9. By comparing $10-(x-2)^2$ with $a-(x+b)^2$, I can see that $a=10$ and $b=-2$. They are both integers, which is what the problem asked for!

Second, let's find the range of $f(x)=6+4x-x^2$ for the domain $0 \leq x \leq 5$.
1. We just found that $f(x)$ can be written as $10-(x-2)^2$.
2. This form is super helpful because it tells us a lot about the function! Since we have $-(x-2)^2$, it means we're subtracting a squared number from 10.
3. A squared number, like $(x-2)^2$, is always zero or positive. So, the smallest $(x-2)^2$ can ever be is 0.

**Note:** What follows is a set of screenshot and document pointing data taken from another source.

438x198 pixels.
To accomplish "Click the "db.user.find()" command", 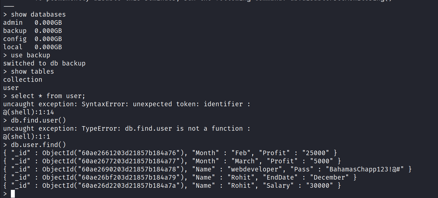I will coord(38,145).
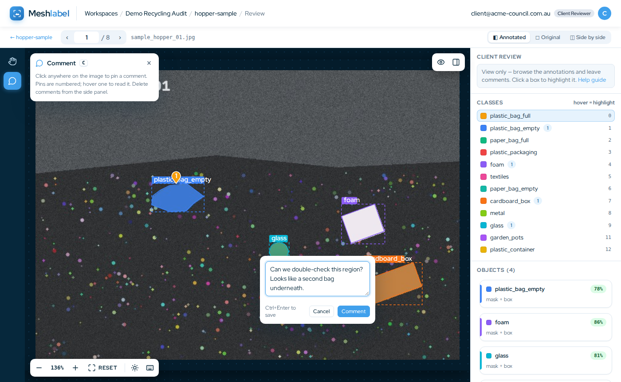Select the foam class color swatch
The width and height of the screenshot is (621, 382).
click(483, 164)
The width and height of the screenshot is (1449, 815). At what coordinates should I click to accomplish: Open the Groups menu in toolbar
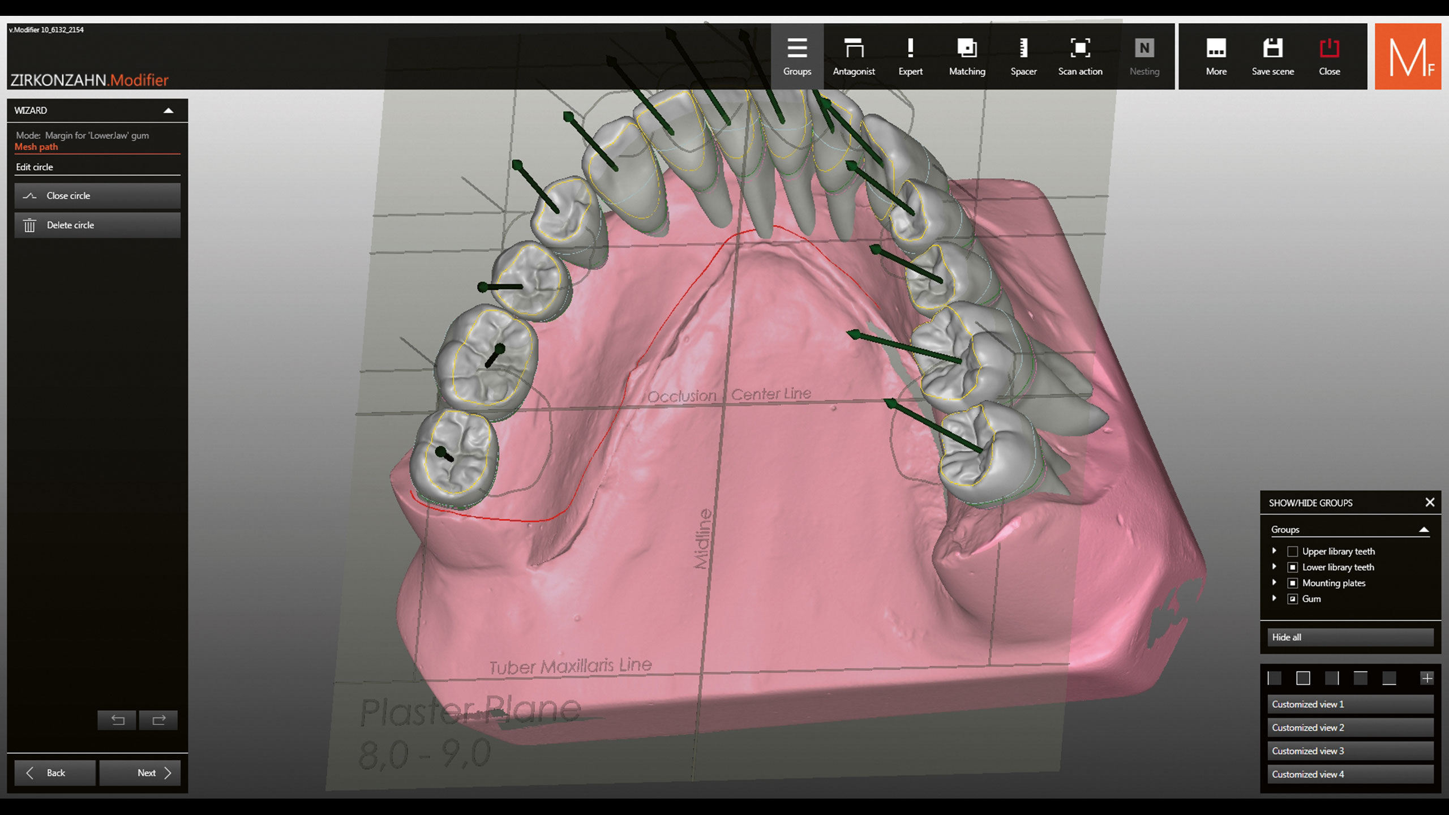pos(797,56)
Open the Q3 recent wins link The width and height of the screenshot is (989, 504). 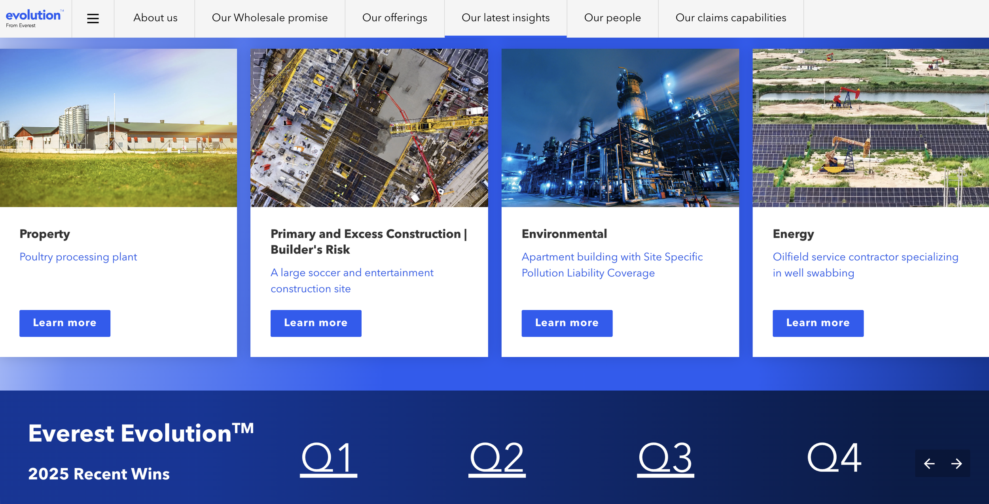pos(665,458)
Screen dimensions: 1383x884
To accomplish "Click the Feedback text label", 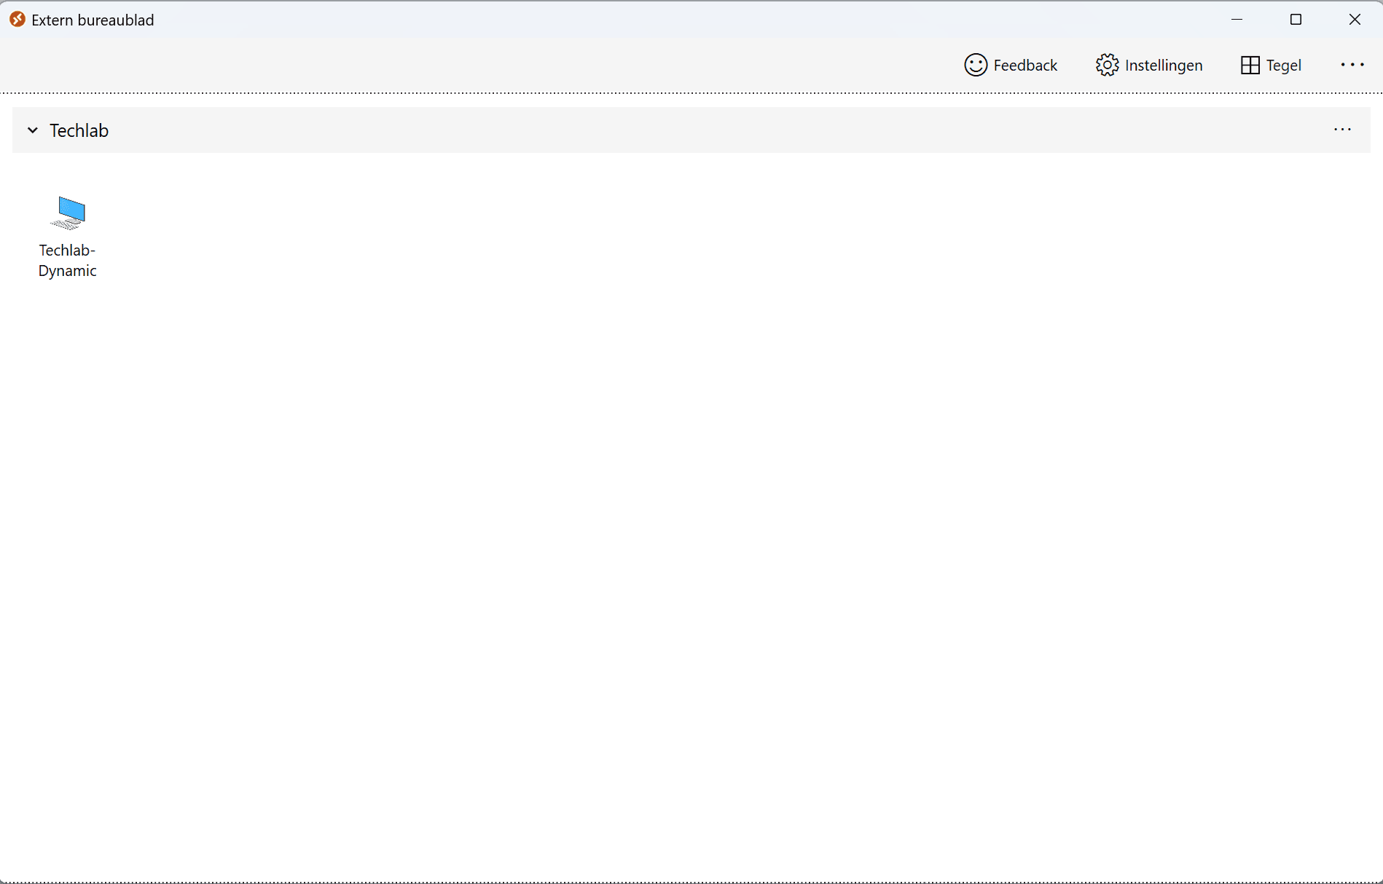I will 1025,66.
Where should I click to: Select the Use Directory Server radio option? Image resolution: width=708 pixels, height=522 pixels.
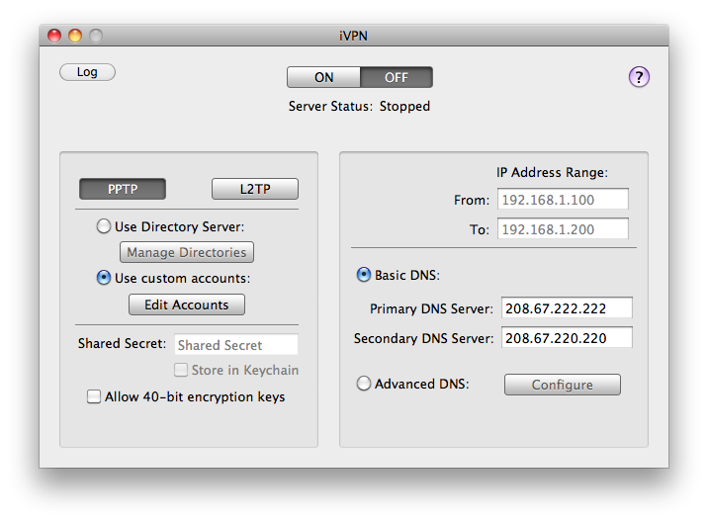(x=104, y=226)
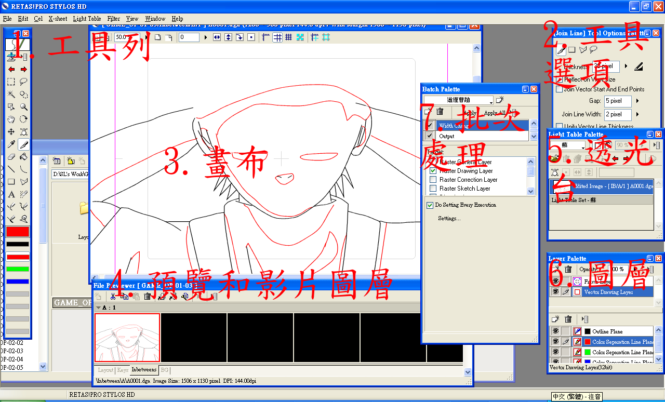Select the rectangle mode in Join Line options
Screen dimensions: 665x402
pos(571,49)
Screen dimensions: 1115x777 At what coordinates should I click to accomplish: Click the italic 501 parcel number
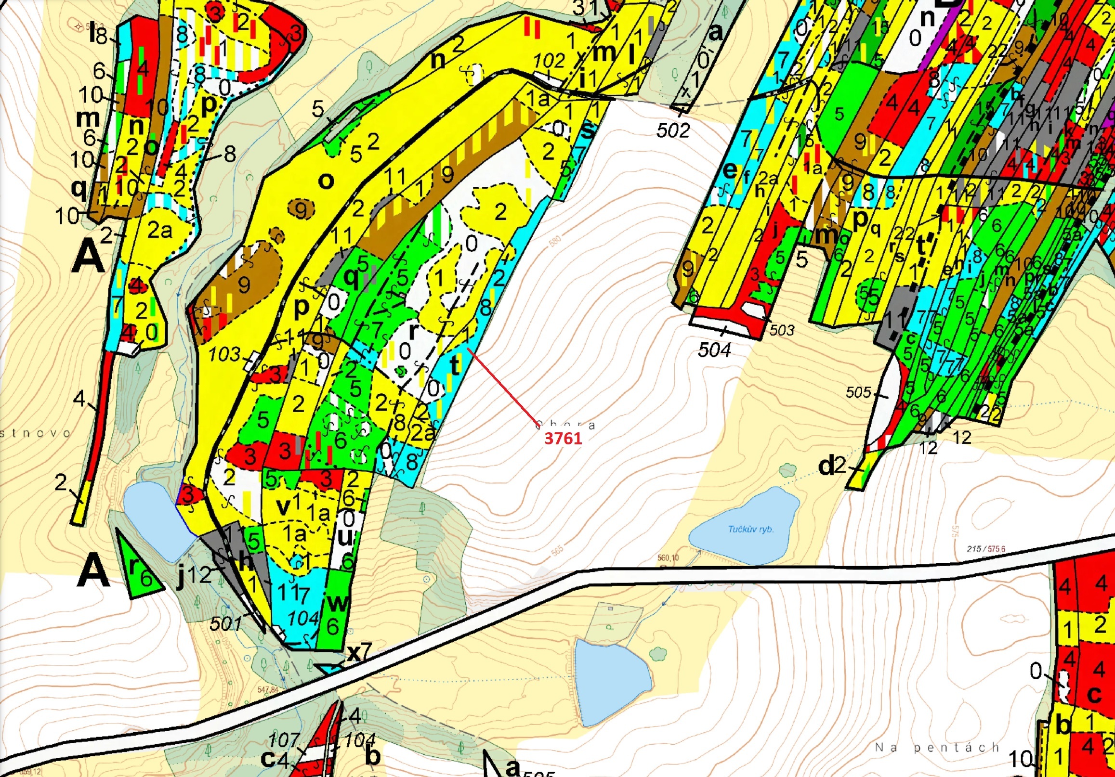[x=226, y=623]
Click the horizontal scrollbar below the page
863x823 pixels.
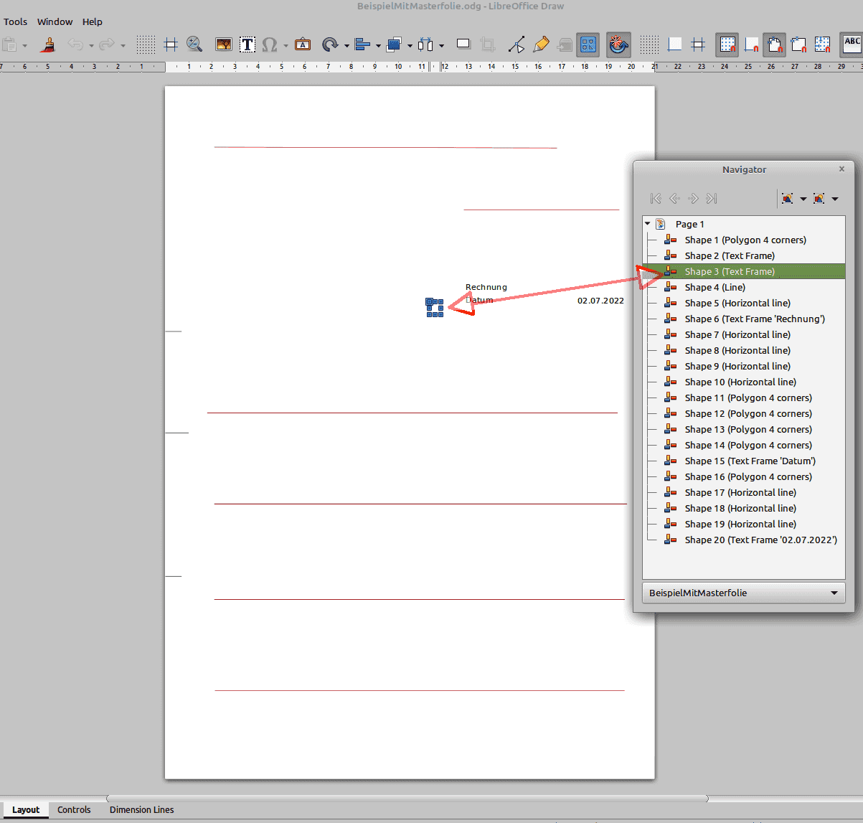click(x=407, y=798)
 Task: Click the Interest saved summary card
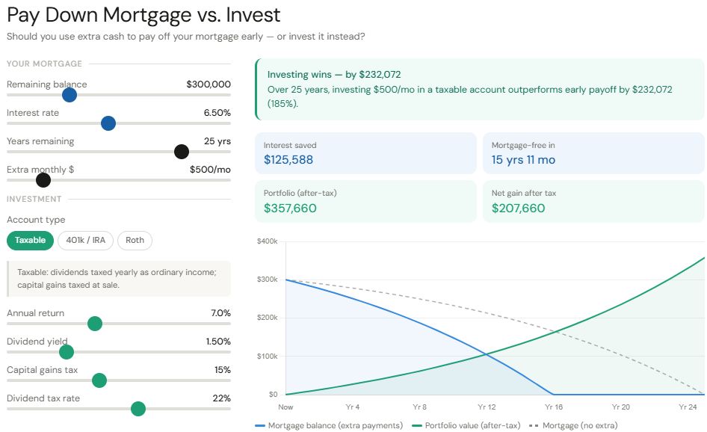[x=365, y=153]
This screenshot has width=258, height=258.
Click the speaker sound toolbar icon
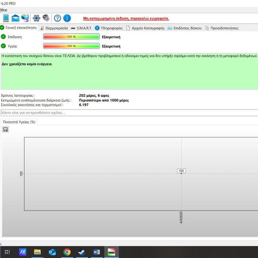coord(46,18)
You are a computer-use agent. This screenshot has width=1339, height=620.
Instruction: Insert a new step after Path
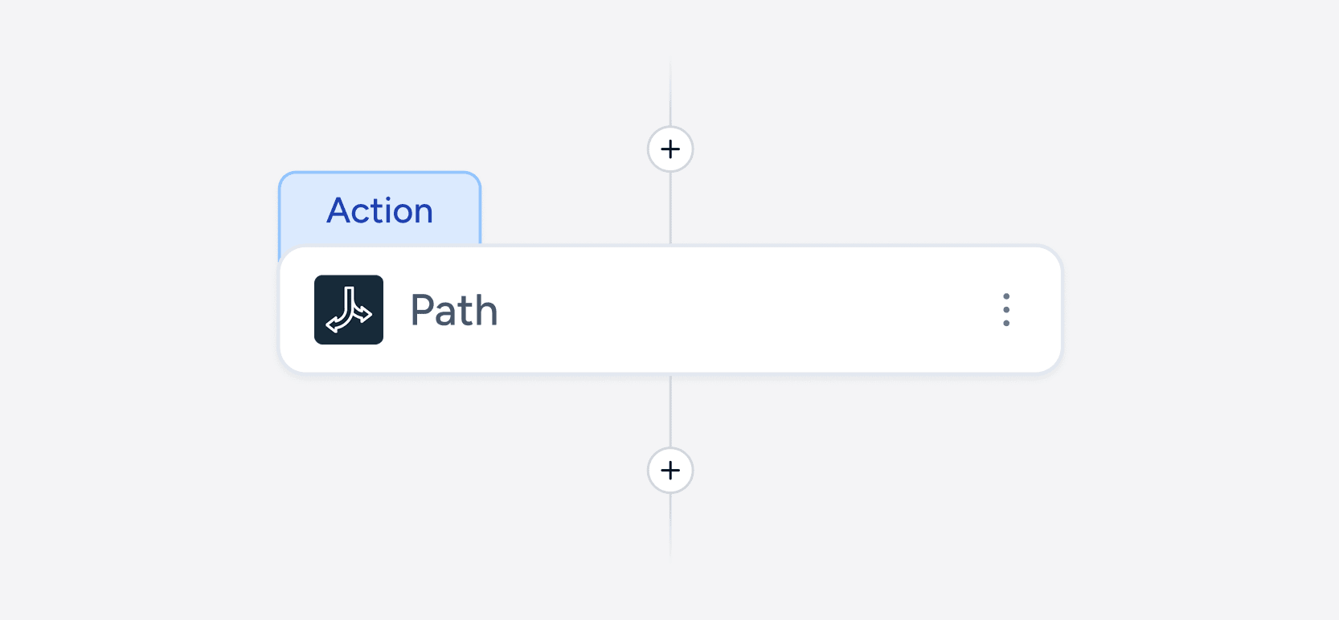pos(670,471)
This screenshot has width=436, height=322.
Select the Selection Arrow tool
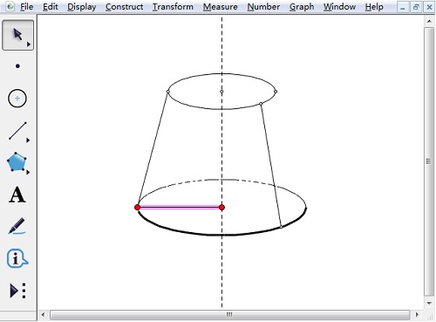(17, 35)
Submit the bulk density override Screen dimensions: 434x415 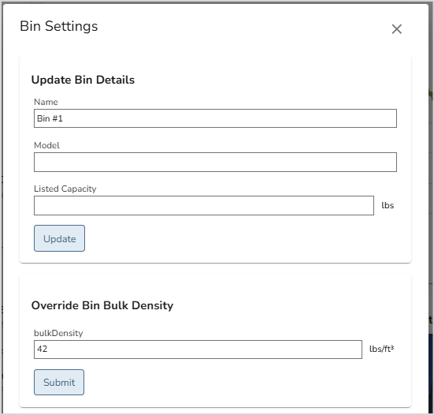[x=59, y=383]
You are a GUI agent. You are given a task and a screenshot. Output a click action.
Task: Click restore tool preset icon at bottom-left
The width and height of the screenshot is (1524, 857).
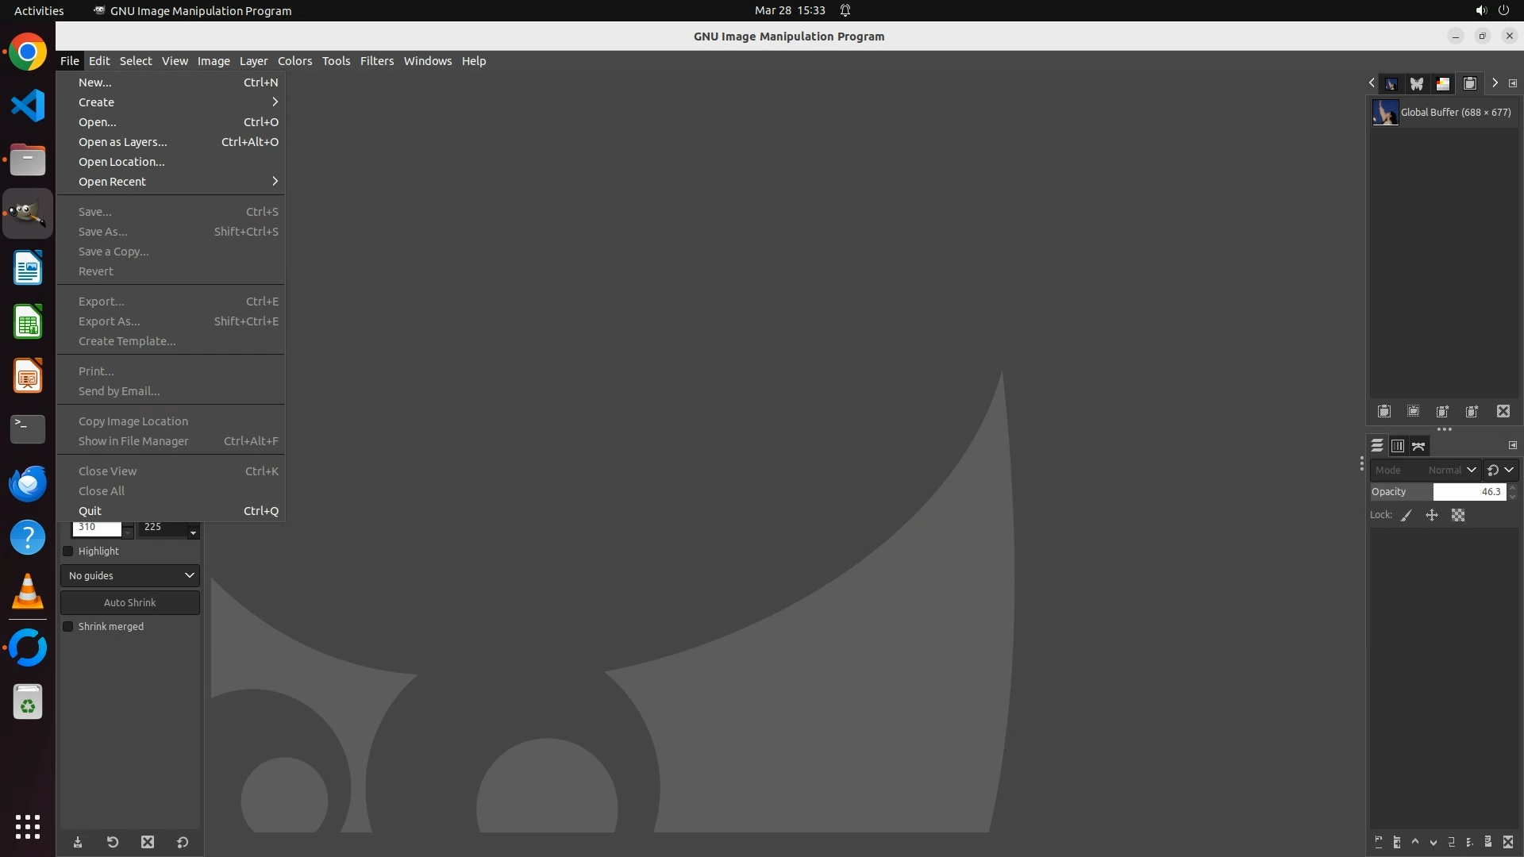(x=112, y=842)
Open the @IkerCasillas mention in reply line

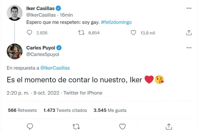(55, 68)
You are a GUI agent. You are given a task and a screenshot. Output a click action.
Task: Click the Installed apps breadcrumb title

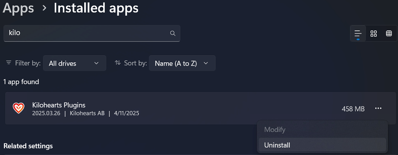click(x=96, y=8)
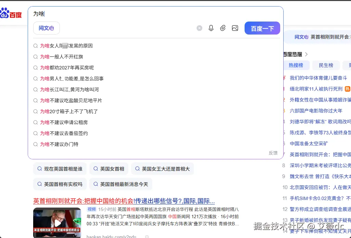
Task: Expand 百度热搜 using the chevron arrow
Action: [x=306, y=54]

4. When $(x-2)^2$ is 0, that happens when $x-2=0$, which means $x=2$.
5. At $x=2$, $f(2) = 10 - (2-2)^2 = 10 - 0 = 10$. This means the largest value our function can reach is 10. This is like the very top of a hill on a graph!
6. The problem tells us to look at $x$ values only between 0 and 5 ($0 \leq x \leq 5$). Our "hilltop" (vertex) at $x=2$ is right in the middle of this range, so 10 is definitely the maximum value for $f(x)$ in this domain.
7. Now we need to find the smallest value. Since the graph is like a hill (a parabola opening downwards), the lowest point in a specific $x$ range will be at one of the ends of that range, unless the whole range is on one side of the hill.
8. Let's check the function's value at the edges of our domain, $x=0$ and $x=5$.
* At $x=0$: $f(0) = 10 - (0-2)^2 = 10 - (-2)^2 = 10 - 4 = 6$.
* At $x=5$: $f(5) = 10 - (5-2)^2 = 10 - (3)^2 = 10 - 9 = 1$.
9. So, by looking at the values $10$ (at $x=2$), $6$ (at $x=0$), and $1$ (at $x=5$), the smallest value $f(x)$ reaches is 1.
10. Therefore, the range of $f(x)$ for $0 \leq x \leq 5$ is from 1 to 10, which we write as $1 \leq f(x) \leq 10$.